Le mobile du vol importe peu : me voilà soudain reconnu dans l’art du carnet de voyage, consacré dans l’art de la rencontre, du partage (déchirures éventuellement comprises) avec les autochtones des débits de boissons où partout dans le monde m’incruste mon art.

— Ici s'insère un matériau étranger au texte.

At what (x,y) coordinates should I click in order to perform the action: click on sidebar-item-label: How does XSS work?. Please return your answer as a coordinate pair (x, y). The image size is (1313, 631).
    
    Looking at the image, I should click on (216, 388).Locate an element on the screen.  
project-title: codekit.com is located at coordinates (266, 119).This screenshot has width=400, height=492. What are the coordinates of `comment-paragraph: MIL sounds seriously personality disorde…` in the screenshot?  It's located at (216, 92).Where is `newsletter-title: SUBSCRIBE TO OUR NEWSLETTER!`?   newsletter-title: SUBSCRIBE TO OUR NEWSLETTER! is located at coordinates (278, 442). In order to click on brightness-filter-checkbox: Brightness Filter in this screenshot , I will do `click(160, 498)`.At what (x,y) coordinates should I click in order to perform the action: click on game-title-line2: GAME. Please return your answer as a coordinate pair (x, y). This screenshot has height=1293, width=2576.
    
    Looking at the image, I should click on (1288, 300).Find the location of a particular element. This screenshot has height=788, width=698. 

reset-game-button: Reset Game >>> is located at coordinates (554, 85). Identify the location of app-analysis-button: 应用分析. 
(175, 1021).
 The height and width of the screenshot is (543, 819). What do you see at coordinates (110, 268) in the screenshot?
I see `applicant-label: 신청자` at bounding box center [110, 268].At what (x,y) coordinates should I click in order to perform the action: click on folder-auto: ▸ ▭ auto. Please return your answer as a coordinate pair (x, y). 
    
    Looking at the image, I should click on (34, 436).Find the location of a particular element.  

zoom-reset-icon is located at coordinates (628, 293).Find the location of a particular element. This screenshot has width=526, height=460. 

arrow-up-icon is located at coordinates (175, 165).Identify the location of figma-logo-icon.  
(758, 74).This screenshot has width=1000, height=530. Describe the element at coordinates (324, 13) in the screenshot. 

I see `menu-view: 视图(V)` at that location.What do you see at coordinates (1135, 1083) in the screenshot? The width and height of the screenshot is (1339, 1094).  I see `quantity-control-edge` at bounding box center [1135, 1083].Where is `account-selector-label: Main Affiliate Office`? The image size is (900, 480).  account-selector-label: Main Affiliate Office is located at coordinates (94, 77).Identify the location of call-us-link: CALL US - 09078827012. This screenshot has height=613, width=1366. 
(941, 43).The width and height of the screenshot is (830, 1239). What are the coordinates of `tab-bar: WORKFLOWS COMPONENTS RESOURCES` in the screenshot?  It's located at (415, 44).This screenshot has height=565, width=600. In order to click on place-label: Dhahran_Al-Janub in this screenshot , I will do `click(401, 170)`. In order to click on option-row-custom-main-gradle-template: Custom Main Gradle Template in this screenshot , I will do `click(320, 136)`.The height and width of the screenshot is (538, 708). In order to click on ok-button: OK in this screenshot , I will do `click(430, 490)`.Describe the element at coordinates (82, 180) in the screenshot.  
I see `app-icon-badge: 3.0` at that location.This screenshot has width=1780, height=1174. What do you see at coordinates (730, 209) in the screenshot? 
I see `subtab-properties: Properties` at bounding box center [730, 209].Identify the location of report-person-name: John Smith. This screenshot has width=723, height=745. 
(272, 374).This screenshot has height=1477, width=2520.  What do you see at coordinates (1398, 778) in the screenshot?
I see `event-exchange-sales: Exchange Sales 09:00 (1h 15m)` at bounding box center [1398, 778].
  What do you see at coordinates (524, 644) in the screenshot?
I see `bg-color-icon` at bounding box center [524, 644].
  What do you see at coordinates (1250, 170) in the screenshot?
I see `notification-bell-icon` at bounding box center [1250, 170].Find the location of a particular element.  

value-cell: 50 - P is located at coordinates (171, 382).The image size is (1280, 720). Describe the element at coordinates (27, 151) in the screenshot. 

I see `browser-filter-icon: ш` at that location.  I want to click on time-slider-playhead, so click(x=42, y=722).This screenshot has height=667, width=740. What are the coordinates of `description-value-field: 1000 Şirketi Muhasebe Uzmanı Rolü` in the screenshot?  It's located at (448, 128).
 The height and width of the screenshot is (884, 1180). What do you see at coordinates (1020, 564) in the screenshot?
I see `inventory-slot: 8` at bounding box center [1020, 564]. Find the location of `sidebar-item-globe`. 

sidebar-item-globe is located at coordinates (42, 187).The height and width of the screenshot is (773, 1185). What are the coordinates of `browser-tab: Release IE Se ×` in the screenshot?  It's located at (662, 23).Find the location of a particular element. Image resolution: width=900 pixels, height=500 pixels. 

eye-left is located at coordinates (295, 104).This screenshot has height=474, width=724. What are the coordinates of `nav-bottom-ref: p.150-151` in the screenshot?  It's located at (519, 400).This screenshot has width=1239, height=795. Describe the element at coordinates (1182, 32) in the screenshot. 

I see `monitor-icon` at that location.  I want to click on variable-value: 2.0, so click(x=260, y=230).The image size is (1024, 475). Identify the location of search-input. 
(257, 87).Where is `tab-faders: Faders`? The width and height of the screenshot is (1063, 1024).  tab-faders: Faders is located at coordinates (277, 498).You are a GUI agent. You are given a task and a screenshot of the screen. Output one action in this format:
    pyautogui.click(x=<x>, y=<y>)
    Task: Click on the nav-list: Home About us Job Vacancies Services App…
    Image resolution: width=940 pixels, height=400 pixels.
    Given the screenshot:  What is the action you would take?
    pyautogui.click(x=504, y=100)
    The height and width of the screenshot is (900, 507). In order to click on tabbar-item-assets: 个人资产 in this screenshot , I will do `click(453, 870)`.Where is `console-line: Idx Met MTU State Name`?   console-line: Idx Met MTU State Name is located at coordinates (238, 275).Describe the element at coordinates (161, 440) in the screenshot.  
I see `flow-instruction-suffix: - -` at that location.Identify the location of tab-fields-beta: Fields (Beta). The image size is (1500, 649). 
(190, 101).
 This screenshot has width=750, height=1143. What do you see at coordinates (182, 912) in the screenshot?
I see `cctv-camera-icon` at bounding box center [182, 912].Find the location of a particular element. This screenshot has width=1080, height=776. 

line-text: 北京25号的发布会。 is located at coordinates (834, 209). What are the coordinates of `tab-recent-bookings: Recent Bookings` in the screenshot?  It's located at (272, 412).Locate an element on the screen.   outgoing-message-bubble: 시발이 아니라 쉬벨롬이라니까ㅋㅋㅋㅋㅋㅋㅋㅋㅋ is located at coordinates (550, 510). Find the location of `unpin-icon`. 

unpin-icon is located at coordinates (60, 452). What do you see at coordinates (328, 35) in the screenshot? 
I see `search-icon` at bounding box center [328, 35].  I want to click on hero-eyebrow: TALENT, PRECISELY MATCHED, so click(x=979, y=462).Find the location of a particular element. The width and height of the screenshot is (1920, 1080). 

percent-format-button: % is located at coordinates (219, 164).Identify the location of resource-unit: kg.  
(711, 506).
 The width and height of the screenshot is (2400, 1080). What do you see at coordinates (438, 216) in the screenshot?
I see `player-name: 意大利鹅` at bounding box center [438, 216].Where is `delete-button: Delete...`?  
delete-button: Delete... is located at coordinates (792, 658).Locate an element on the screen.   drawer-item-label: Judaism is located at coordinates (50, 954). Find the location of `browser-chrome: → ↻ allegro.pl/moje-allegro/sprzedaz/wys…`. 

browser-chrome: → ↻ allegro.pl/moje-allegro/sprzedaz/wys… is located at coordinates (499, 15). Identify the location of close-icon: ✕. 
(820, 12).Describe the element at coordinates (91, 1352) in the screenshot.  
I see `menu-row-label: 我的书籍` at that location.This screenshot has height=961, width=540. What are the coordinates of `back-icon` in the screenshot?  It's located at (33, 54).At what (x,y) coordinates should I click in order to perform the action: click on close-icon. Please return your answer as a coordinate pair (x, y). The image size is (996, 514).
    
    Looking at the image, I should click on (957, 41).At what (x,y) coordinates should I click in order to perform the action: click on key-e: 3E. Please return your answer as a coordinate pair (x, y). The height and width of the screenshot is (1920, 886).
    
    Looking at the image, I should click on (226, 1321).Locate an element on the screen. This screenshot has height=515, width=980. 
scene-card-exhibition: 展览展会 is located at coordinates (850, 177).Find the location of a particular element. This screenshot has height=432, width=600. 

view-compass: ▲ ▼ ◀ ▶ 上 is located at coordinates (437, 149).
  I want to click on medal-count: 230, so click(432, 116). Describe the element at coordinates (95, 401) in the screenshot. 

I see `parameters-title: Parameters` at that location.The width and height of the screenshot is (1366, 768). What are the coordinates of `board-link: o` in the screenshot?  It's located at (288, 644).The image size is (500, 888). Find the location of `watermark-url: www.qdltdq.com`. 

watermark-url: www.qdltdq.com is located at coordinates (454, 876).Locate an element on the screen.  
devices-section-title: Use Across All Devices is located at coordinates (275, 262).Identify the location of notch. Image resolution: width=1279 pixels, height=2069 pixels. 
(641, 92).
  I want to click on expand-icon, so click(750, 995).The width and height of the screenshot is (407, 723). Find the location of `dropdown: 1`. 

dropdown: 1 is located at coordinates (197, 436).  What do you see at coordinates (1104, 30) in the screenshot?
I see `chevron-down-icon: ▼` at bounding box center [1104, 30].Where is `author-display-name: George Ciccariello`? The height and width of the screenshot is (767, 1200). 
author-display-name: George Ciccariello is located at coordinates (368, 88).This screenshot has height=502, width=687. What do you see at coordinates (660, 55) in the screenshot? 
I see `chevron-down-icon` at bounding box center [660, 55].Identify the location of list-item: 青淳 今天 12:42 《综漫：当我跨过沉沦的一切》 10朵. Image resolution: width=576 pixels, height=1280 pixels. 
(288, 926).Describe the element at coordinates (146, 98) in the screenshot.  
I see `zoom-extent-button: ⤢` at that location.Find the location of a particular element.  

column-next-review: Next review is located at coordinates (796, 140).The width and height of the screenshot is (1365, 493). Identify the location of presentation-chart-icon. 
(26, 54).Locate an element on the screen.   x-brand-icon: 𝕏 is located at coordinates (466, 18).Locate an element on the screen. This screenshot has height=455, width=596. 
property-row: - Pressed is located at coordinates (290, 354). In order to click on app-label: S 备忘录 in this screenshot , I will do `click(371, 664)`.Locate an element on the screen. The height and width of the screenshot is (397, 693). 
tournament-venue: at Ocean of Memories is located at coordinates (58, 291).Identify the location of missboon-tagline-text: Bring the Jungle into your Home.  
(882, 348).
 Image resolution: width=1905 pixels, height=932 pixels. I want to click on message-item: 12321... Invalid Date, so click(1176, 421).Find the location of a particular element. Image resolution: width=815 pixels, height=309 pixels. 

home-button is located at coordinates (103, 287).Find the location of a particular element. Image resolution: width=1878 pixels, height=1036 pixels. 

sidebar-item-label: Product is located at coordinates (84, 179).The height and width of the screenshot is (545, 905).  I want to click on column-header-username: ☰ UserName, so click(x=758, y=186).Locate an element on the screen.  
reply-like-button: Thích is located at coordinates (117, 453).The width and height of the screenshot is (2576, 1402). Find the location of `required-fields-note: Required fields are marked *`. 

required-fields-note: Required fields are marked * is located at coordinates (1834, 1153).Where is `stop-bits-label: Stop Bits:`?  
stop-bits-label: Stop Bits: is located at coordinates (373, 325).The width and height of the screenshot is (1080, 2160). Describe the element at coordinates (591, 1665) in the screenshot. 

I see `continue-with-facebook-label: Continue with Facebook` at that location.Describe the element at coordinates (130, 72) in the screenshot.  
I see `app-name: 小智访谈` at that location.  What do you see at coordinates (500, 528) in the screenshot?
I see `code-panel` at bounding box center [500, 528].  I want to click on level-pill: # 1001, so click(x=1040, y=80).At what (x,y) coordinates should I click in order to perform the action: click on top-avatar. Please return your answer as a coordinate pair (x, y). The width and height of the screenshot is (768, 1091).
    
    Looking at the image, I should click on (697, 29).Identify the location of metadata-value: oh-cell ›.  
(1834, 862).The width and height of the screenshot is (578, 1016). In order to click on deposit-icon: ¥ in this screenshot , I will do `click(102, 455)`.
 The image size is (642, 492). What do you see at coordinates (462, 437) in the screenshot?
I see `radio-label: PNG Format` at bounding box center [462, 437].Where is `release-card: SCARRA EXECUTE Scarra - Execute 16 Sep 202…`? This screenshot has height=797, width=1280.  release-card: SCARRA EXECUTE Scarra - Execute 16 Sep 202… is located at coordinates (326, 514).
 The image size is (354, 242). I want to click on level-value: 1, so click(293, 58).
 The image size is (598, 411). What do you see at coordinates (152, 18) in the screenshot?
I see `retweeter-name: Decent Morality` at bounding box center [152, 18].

L’exposition ? Un vrai succès. Je découvre la diversité des visiteurs. La deux millième, une Turinoise a reçu mon livre en cadeau, comme le trois millième et le quatre millième. Quelle merveille que ce visiteur rompant le comptage, déchirant l’ordre établi d’un vol qui m’élève, moi, modeste artiste, au rang d’un Léonard de Vinci ! Lorsqu’en 1911 on vola La Joconde au Louvre, il y eut d’interminables files d’attente pour voir l’espace alors vide qu’avait occupé l’ŒUVRE.

La consécration d'Annecy grâce au vol d'une œuvre d'art.

Porter plainte ? Ce serait réduire cet acte héroïque à un simple larcin. Sic transit gloria mundi , on ne se baigne jamais deux fois dans le même fleuve disait Héraclite. L’aquarelle passe, l’art demeure : je viens d’accrocher une belle aquarelle de Zanzibar en place de celle que l’on m’a dérobée. Tentation pour un futur vol à l’arraché ?

La photo montre Jean-Pierre Montmasson devant la nouvelle aquarelle exposée.